#### To do
Please print every line from the one containing "Task: Open the 49 фото link" through the last line of the records below, exactly as written and nothing more.

#### Records for the exercise
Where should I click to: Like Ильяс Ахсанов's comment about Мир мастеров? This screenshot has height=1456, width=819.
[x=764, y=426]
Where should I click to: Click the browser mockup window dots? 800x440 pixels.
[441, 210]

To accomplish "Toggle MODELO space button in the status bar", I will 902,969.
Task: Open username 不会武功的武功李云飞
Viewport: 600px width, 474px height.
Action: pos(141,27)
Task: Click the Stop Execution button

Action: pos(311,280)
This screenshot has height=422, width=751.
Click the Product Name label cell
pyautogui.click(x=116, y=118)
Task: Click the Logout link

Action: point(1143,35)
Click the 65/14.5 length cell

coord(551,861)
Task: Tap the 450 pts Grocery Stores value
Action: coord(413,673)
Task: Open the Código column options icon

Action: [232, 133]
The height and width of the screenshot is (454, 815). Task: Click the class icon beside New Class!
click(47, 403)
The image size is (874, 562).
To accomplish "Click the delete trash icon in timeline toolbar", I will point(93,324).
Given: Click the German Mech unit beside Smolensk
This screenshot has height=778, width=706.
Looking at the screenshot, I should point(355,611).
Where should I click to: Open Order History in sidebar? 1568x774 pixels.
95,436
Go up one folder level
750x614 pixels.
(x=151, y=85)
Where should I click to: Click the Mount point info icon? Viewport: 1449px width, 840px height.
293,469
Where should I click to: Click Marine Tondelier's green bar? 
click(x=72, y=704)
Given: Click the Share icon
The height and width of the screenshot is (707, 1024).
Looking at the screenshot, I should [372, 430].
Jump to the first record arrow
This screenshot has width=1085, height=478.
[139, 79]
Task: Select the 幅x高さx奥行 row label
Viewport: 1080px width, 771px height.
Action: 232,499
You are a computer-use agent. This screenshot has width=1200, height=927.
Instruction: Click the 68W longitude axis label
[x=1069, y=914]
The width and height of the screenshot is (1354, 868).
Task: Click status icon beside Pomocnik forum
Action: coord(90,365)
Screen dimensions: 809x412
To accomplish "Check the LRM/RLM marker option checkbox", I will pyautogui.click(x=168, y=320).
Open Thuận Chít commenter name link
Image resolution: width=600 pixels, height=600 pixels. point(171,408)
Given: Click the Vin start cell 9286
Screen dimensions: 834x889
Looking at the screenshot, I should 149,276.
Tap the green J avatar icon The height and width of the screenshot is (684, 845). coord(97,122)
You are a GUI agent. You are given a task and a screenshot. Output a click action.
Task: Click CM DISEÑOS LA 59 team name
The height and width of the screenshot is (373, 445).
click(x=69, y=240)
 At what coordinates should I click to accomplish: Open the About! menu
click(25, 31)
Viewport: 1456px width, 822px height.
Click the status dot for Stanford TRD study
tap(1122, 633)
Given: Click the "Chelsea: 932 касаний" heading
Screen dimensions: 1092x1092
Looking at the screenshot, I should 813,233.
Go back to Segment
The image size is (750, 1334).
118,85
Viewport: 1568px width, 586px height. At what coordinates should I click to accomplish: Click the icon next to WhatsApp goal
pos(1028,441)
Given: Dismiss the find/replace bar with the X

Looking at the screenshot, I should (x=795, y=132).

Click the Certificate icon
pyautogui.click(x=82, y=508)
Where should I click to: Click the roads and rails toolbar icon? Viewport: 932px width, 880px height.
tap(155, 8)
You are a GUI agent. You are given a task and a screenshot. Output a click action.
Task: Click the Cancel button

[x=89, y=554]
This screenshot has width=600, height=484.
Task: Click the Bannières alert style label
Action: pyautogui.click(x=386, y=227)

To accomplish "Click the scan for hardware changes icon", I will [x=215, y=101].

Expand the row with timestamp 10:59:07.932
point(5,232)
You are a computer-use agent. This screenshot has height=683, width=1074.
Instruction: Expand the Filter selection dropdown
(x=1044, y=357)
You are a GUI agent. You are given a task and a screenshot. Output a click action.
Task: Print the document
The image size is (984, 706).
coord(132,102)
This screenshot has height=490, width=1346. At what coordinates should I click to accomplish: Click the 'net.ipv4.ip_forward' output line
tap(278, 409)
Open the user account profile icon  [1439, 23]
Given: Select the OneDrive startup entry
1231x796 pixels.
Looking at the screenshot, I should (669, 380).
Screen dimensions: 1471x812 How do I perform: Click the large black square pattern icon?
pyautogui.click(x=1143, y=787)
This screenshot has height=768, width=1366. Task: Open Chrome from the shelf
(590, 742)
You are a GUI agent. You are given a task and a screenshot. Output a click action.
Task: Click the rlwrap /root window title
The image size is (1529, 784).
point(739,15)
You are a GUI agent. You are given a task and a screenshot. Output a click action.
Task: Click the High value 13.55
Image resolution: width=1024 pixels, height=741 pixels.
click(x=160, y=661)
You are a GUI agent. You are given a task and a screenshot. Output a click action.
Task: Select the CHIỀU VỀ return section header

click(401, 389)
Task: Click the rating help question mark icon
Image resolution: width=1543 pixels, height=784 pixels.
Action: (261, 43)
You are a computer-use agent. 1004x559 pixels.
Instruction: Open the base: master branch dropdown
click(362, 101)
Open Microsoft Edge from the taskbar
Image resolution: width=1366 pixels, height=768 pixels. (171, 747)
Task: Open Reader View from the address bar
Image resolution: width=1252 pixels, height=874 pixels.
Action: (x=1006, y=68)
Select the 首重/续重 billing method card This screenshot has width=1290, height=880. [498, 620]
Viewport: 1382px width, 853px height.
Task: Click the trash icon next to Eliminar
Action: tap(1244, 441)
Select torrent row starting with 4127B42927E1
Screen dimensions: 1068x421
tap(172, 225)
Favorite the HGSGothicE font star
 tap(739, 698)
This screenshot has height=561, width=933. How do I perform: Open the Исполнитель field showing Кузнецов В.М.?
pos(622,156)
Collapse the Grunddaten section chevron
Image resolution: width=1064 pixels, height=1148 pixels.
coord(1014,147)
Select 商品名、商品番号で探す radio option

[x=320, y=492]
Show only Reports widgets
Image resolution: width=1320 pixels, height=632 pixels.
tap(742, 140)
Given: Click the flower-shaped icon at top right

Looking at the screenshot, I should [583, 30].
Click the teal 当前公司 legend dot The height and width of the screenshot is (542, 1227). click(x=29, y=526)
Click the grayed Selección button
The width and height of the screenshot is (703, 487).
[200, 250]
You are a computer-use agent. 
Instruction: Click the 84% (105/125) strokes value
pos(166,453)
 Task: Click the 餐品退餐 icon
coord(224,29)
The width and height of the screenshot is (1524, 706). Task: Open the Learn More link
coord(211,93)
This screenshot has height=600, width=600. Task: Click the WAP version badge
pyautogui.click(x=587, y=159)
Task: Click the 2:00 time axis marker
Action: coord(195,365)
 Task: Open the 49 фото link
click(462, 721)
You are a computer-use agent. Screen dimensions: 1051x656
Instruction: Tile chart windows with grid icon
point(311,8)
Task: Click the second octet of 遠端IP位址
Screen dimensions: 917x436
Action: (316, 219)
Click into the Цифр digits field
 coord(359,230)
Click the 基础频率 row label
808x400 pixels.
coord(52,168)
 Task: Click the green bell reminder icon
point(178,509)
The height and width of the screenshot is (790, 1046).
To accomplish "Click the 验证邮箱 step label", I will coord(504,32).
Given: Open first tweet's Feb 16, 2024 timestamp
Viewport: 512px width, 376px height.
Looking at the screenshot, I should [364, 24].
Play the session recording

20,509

#### Answer to this task
 Task: Open the 49 фото link
click(462, 721)
You are a computer-use agent. Screen dimensions: 1051x656
Instruction: Tile chart windows with grid icon
point(311,8)
Task: Click the second octet of 遠端IP位址
Screen dimensions: 917x436
Action: (316, 219)
Click into the Цифр digits field
 coord(359,230)
Click the 基础频率 row label
808x400 pixels.
coord(52,168)
 Task: Click the green bell reminder icon
point(178,509)
The height and width of the screenshot is (790, 1046).
To accomplish "Click the 验证邮箱 step label", I will coord(504,32).
Given: Open first tweet's Feb 16, 2024 timestamp
Viewport: 512px width, 376px height.
Looking at the screenshot, I should [364, 24].
Play the session recording

20,509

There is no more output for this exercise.